Task description:
Show all lines containing "section" from the data below.

Record extracts:
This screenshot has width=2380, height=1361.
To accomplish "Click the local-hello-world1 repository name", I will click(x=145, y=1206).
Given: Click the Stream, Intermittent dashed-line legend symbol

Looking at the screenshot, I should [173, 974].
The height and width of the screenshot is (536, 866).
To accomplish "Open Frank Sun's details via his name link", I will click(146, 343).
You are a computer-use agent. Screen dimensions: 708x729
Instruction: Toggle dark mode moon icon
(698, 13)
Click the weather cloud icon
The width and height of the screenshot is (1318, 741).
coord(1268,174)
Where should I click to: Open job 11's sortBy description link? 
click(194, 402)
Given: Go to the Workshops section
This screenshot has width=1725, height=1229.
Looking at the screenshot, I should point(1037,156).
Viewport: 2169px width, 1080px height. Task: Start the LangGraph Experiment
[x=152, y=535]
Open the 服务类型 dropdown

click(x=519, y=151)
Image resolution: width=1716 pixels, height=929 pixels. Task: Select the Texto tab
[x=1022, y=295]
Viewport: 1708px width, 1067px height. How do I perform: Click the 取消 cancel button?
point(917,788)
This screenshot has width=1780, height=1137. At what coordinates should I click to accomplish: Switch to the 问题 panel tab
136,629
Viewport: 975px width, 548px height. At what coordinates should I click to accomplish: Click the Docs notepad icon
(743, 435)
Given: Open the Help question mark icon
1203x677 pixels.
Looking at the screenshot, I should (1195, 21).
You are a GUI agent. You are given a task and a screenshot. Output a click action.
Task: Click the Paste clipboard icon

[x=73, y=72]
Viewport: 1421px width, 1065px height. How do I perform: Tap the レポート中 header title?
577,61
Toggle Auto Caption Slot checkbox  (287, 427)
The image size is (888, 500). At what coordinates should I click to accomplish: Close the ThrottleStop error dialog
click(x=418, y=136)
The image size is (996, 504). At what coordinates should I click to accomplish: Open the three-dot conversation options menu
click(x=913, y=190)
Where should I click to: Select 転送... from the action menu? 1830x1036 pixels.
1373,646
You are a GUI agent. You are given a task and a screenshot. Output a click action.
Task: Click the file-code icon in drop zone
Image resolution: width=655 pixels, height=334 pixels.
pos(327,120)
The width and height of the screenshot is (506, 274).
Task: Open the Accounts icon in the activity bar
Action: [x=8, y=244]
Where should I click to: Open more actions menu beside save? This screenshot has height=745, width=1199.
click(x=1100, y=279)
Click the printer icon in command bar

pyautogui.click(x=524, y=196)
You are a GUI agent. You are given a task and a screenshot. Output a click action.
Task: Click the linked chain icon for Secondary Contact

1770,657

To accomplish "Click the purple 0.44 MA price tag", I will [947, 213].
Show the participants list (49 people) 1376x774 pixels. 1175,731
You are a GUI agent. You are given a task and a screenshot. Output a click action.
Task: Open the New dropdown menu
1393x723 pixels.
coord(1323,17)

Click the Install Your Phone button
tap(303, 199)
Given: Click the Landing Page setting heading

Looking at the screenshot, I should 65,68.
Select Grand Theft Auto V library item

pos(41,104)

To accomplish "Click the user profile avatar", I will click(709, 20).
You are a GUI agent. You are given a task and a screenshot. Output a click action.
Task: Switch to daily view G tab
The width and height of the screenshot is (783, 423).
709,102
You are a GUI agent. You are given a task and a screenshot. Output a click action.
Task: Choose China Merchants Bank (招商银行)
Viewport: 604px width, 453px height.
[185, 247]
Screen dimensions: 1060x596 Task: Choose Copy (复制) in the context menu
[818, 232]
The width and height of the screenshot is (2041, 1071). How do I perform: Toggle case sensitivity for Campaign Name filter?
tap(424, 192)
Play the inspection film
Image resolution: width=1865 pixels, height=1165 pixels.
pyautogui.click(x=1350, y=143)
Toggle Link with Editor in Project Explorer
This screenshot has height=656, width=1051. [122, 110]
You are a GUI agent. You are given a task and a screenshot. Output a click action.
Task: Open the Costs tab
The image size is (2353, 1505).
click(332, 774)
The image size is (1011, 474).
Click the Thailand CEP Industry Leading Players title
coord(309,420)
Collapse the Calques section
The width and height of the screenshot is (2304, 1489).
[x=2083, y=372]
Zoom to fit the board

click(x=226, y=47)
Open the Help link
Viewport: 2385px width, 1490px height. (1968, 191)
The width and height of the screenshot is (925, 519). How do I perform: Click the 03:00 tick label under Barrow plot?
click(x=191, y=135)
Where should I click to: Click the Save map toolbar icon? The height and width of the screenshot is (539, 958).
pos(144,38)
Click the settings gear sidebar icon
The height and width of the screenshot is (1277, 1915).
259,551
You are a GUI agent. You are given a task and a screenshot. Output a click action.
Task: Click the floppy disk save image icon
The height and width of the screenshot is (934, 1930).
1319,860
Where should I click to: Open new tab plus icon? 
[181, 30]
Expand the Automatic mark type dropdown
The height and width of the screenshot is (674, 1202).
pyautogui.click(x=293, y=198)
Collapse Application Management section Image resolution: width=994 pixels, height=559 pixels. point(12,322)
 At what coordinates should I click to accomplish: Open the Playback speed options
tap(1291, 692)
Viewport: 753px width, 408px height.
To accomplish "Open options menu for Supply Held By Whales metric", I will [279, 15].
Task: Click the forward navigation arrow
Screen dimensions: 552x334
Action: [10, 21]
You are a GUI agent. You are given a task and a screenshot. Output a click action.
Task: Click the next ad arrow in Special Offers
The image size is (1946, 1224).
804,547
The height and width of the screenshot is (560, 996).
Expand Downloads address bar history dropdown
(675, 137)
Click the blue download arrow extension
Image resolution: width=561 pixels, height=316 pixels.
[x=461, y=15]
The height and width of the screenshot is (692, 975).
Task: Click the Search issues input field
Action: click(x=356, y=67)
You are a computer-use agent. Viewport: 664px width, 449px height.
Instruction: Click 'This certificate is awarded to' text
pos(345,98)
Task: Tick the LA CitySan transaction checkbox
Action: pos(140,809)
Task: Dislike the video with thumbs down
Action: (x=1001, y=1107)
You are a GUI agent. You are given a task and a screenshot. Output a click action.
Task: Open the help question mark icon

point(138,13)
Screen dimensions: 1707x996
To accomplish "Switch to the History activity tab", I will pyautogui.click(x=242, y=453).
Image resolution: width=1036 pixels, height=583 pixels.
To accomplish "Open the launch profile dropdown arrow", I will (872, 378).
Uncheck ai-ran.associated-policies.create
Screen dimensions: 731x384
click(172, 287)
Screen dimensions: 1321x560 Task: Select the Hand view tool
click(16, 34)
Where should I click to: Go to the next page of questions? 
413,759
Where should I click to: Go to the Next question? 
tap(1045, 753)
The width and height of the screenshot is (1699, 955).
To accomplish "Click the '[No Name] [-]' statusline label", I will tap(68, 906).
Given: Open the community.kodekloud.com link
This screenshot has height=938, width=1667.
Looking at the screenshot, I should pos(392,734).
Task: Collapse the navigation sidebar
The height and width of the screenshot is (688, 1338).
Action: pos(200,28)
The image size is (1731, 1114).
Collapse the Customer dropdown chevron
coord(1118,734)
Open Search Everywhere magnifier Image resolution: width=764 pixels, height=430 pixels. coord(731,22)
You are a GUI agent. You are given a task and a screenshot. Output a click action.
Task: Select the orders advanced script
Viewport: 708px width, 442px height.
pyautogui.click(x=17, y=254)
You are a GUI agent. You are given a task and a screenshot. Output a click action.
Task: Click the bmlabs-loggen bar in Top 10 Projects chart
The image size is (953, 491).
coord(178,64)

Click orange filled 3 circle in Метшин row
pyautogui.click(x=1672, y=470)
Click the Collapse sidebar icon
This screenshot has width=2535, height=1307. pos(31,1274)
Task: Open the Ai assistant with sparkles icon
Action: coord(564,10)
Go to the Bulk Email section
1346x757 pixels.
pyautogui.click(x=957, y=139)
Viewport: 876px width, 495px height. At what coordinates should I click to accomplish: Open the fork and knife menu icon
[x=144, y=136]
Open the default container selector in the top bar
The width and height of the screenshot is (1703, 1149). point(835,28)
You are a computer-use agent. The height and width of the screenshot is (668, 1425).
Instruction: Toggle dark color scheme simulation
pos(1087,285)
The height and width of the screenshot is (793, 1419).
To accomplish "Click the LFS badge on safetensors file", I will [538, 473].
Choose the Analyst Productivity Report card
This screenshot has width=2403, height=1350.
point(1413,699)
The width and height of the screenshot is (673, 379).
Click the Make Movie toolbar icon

Exercise answer:
Given: Go to the Workshops section
Collapse the Calques section
Collapse Application Management section Image resolution: width=994 pixels, height=559 pixels. point(12,322)
Go to the Bulk Email section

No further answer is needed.